Task description:
Find the line in the entries below that contains "This screenshot has height=600, width=750.". Repeat it exactly, and every line after it through the line that contains "Given: Click the 'Grub 2.12' version text".

-- Opening Marker --

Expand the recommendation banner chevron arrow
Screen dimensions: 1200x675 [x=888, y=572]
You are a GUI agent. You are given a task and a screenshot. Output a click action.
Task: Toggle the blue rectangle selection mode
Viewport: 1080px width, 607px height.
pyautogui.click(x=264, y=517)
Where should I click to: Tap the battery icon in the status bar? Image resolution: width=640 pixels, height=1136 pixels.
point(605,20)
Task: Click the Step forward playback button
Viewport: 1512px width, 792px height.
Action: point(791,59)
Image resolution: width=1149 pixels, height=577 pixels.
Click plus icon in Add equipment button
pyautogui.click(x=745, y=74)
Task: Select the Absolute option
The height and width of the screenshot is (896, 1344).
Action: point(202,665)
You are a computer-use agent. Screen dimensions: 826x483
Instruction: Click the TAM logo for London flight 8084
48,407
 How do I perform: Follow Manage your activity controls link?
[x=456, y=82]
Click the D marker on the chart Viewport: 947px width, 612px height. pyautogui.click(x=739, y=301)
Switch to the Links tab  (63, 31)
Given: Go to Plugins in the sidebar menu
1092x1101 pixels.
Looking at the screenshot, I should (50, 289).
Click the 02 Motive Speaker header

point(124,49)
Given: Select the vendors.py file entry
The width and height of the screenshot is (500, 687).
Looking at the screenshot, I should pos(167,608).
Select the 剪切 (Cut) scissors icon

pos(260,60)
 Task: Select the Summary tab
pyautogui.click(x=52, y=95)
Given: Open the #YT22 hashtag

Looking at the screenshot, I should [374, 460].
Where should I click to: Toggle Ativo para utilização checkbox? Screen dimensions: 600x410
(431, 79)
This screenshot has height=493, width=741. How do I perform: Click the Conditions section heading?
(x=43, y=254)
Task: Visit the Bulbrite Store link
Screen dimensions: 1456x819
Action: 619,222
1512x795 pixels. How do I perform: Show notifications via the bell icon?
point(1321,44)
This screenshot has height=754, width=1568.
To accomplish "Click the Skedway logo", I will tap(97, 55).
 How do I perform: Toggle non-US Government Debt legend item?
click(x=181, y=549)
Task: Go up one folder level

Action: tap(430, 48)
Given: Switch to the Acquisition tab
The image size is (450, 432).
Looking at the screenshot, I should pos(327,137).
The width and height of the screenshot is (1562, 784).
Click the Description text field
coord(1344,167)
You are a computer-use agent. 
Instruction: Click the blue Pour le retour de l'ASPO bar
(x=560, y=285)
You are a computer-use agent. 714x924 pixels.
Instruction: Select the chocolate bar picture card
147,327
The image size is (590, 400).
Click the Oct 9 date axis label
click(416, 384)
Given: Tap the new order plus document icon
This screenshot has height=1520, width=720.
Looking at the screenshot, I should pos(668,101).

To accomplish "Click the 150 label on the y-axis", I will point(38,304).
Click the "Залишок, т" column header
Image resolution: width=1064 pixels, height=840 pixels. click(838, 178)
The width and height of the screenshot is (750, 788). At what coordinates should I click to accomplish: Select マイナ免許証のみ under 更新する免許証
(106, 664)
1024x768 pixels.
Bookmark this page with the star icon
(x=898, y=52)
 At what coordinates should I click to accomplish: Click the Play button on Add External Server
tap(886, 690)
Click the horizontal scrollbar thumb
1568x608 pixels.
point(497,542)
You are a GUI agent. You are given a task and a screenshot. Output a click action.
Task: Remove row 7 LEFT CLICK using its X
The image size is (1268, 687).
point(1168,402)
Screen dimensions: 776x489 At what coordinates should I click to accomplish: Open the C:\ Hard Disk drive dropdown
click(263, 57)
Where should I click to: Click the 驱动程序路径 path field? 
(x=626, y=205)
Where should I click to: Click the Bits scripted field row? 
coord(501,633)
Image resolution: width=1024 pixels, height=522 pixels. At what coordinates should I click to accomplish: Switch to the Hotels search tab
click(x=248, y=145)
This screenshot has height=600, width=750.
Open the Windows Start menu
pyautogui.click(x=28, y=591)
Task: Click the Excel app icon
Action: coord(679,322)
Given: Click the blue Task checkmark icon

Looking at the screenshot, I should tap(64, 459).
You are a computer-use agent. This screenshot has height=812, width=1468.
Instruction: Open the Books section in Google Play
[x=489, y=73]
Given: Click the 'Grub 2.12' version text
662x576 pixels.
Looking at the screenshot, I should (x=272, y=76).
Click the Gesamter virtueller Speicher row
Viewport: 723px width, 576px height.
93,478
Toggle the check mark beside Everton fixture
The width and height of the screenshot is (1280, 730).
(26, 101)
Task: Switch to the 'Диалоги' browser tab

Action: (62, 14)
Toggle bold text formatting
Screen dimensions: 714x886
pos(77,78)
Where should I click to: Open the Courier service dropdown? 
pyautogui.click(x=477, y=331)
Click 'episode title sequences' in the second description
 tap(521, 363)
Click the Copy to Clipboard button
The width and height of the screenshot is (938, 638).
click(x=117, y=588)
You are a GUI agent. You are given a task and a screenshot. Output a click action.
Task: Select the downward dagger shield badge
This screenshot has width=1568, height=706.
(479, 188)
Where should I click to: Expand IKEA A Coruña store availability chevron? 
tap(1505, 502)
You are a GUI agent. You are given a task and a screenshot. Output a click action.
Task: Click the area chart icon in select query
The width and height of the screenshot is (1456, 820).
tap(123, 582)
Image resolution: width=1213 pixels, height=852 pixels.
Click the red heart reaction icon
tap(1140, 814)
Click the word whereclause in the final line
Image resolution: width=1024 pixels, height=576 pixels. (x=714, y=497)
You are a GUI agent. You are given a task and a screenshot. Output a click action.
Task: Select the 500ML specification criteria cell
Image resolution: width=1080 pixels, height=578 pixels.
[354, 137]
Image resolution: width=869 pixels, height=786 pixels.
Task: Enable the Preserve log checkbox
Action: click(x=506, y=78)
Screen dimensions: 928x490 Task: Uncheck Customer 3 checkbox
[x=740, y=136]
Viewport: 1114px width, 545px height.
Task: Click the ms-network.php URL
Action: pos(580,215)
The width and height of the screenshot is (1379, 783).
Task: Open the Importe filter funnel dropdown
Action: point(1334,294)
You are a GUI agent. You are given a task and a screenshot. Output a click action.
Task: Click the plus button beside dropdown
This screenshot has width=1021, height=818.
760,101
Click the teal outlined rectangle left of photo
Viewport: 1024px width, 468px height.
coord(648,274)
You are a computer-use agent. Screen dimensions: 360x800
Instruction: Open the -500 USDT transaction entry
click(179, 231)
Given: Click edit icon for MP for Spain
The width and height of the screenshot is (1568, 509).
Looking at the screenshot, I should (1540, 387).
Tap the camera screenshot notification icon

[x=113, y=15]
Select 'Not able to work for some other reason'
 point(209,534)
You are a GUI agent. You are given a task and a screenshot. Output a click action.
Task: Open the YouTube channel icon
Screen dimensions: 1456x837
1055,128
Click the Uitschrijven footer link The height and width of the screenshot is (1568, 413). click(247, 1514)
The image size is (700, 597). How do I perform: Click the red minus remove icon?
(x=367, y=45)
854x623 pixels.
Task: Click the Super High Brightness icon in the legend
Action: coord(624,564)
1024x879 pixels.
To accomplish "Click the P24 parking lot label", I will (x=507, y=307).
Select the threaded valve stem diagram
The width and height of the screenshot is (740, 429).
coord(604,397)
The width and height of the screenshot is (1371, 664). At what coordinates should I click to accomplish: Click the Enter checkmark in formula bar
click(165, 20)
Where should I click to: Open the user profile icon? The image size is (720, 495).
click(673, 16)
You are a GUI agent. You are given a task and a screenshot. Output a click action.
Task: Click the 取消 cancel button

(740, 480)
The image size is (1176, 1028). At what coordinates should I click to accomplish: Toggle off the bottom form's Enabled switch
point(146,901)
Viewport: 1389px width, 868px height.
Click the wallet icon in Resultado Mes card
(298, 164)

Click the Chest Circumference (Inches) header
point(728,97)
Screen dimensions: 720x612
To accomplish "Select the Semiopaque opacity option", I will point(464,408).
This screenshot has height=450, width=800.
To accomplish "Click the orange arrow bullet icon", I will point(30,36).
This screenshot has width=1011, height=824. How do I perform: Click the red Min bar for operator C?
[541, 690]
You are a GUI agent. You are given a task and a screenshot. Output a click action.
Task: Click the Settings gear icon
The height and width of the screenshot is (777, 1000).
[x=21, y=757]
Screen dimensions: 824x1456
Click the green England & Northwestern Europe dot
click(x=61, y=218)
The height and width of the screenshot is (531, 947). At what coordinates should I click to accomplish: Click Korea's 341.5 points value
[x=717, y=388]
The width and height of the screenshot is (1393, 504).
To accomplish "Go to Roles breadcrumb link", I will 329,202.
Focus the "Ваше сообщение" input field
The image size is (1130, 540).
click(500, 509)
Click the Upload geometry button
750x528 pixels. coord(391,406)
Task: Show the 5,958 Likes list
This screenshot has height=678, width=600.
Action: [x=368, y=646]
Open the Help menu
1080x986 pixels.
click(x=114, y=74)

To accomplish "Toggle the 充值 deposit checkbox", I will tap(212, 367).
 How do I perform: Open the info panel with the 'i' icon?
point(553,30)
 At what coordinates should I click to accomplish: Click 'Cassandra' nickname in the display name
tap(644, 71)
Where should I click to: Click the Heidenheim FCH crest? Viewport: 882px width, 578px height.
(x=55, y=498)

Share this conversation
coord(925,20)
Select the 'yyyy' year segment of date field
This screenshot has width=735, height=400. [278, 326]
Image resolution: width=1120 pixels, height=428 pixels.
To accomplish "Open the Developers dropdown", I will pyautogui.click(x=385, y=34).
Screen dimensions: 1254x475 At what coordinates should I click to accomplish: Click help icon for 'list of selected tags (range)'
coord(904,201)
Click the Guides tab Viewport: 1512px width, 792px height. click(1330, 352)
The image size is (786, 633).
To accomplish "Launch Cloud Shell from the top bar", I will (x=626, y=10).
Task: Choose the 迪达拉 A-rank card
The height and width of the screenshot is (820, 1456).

-- Closing Marker --

Response:
This screenshot has height=600, width=750.
Open the Windows Start menu
pyautogui.click(x=28, y=591)
Task: Click the Excel app icon
Action: coord(679,322)
Given: Click the blue Task checkmark icon

Looking at the screenshot, I should tap(64, 459).
You are a computer-use agent. This screenshot has height=812, width=1468.
Instruction: Open the Books section in Google Play
[x=489, y=73]
Given: Click the 'Grub 2.12' version text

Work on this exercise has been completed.